La pena è aumentata se il fatto è commesso su armi [585 2], munizioni o viveri esistenti in luogo di vendita o di deposito (3).
Note
(1) Per devastazione s’intende il danneggiamento o la distruzione tali da interessare la collettività, come ad esempio l’esplosione di un ordigno ad alto potenziale davanti ad un Commissariato di Polizia per l’indiscriminata potenza distruttiva del mezzo impiegato e per la specifica lesione dell’ordine pubblico.
(2) Le condotte sono alternative, tuttavia la loro presenza simultanea comporta un delitto unico, a patto che siano realizzate nel medesimo contesto.
(3) Il secondo comma prevede una circostanza aggravante speciale, che trova giustificazione nel maggior pericolo che deriva da fatti di devastazione o saccheggio che comportano una diminuzione dei mezzi di difesa pubblica e della sottrazione di risorse e sostentamento alle popolazioni.
Non c’è infatti traccia di quel “danneggiamento o distruzione tali da interessare la collettività”, né nei beni (vetrine e negozi, così come alcune automobili, sono rigorosamente beni privati, non collettivi), né negli obiettivi.
E di sicuro non si è vista all’opera alcuna “indiscriminata potenza distruttiva del mezzo impiegato”, perché al massimo sono stati usati petardi e rudimentali “strumenti incendiari”.
La terza nota, poi, chiarisce definitivamente che per parlare di “devastazione e saccheggio” deve verificarsi qualcosa di completamente diverso, ossia fatti “che comportano una diminuzione dei mezzi di difesa pubblica e della sottrazione di risorse e sostentamento alle popolazioni”.

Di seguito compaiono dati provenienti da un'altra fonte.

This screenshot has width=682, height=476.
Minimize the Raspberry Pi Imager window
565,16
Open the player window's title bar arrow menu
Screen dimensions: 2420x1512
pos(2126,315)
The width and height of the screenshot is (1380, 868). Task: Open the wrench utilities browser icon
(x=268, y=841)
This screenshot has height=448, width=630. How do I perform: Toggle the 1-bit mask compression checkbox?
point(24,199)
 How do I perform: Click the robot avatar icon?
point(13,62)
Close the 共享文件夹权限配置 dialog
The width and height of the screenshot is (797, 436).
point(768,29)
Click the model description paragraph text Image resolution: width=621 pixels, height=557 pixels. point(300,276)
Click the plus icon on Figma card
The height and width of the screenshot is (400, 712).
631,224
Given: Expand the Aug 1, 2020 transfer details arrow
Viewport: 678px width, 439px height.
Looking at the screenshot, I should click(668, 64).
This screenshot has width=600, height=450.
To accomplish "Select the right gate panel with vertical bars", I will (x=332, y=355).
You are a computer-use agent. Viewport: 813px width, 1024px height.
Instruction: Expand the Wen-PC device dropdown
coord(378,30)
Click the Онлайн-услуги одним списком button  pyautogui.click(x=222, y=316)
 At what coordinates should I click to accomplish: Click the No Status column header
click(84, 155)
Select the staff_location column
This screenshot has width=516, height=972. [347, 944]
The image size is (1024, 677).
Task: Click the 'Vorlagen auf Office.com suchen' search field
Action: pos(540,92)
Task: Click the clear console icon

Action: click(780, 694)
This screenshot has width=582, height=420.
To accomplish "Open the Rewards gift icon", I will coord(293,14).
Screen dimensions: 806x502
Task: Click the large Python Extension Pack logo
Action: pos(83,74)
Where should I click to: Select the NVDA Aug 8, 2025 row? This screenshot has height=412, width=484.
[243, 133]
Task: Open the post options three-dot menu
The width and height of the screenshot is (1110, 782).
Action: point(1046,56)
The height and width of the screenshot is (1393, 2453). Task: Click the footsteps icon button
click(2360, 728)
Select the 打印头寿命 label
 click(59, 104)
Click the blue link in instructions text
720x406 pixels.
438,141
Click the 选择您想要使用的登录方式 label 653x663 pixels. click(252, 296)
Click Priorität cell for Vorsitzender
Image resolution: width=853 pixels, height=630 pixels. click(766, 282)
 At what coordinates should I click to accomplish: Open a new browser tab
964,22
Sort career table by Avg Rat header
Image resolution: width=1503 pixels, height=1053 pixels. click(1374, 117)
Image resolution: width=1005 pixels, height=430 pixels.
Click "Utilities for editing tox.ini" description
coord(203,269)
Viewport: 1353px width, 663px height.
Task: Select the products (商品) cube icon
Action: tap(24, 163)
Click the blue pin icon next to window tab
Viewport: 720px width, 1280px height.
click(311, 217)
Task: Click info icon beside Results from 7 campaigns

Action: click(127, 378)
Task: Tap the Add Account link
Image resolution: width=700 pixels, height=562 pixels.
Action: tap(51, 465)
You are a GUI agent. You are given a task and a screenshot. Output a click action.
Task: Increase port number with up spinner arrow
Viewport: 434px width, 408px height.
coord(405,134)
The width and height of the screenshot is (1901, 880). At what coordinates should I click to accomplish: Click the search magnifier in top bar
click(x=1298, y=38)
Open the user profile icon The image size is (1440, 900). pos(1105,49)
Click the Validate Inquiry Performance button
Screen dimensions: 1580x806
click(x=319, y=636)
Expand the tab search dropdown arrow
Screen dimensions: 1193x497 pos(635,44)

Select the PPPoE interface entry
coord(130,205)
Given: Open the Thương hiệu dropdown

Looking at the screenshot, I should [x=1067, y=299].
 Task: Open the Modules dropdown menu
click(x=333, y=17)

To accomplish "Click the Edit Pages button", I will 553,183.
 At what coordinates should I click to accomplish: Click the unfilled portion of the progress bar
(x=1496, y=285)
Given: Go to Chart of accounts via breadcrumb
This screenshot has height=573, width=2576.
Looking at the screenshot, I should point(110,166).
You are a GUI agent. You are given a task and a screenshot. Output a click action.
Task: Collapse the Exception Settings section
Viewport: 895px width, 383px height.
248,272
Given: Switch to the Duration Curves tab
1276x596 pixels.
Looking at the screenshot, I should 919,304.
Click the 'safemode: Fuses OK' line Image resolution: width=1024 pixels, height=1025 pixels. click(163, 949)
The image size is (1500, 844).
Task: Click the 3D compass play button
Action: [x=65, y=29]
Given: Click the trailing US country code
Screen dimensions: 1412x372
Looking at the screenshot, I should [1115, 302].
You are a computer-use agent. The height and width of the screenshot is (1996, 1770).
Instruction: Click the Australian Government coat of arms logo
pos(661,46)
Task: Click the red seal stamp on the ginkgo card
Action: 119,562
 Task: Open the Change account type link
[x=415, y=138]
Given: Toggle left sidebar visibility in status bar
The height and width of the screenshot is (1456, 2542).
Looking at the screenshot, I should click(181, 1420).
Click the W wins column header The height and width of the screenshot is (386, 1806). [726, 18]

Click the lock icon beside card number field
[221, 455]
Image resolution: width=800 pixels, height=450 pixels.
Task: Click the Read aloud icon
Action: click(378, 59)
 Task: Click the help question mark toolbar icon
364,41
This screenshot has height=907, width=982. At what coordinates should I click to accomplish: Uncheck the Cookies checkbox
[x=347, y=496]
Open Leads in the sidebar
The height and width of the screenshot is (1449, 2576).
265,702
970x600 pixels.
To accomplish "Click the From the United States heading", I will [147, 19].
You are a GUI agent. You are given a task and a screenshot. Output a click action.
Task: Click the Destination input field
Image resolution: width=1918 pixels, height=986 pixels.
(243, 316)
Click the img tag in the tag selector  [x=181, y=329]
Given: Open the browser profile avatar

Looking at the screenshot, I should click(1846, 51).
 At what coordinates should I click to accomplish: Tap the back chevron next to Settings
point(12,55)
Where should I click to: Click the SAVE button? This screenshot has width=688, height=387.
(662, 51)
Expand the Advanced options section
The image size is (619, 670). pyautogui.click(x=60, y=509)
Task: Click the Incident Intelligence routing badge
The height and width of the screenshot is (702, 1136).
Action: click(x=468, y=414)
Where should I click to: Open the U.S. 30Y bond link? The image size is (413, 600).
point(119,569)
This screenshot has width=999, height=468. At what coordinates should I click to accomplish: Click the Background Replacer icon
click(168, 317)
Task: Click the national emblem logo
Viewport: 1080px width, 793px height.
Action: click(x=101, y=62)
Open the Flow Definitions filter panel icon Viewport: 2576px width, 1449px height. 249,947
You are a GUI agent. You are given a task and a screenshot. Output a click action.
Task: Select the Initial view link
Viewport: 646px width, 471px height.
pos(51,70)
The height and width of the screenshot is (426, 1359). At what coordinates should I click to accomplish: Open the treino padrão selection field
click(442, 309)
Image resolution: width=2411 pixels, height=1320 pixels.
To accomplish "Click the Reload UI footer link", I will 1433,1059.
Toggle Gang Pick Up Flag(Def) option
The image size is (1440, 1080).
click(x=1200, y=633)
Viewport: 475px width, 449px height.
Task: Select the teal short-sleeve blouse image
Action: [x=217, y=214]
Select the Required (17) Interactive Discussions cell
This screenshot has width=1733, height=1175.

Non a caso “La pena è aumentata se il fatto è commesso su armi [585 2], munizioni o viveri esistenti in luogo di vendita o di deposito (3)”.
Insomma: secondo il Codice penale, è contestabile questo tipo di reato solo se ci sono stati assalti che hanno comportato l’appropriazione di un numero consistente di armi in dotazione alla polizia o altri corpi militari dello stato (il che “diminuisce i mezzi di difesa pubblica”) oppure l’assalto a magazzini contenenti generi alimentari, anche qui in una misura eccezionale, tale da provocare una “sottrazione di risorse e sostentamento alle popolazioni”.
È avvenuto questo, ieri, a Milano?
Certamente no. E allora perché si indaga ipotizzando un reato sideralmente lontano dai fatti specifici? La logica è una sola, la stessa messa in pratica dalla procura torinese contro il movimento No Tav: si contesta un reato molto più grave per “spaventare” in modo duraturo il resto dei movimenti. Un reato con una pena potenziale più alta prevede infatti anche tempi di carcerazione preventiva più lunghi, oppure l’impossibilità dell’indagine “a piede libero”. Anche se poi, al processo, vieni assolto o il reato derubricato, comunque avrai scontato una condanna carceraria abbastanza lunga.
Tutto qui. Ma quando la legge viene usata in modo tanto “creativo” diventa difficile convincere la popolazione che la stessa legge è davvero “uguale per tutti”. E che la magistratura sia sul serio un imparziale “potere terzo”. In questo caso l’unica a uscirne “devastata” sembra appunto la legge. Ma siamo in tempi in cui appare positivo addirittura devastare la Cosituzione, chi volete che se ne preoccupi?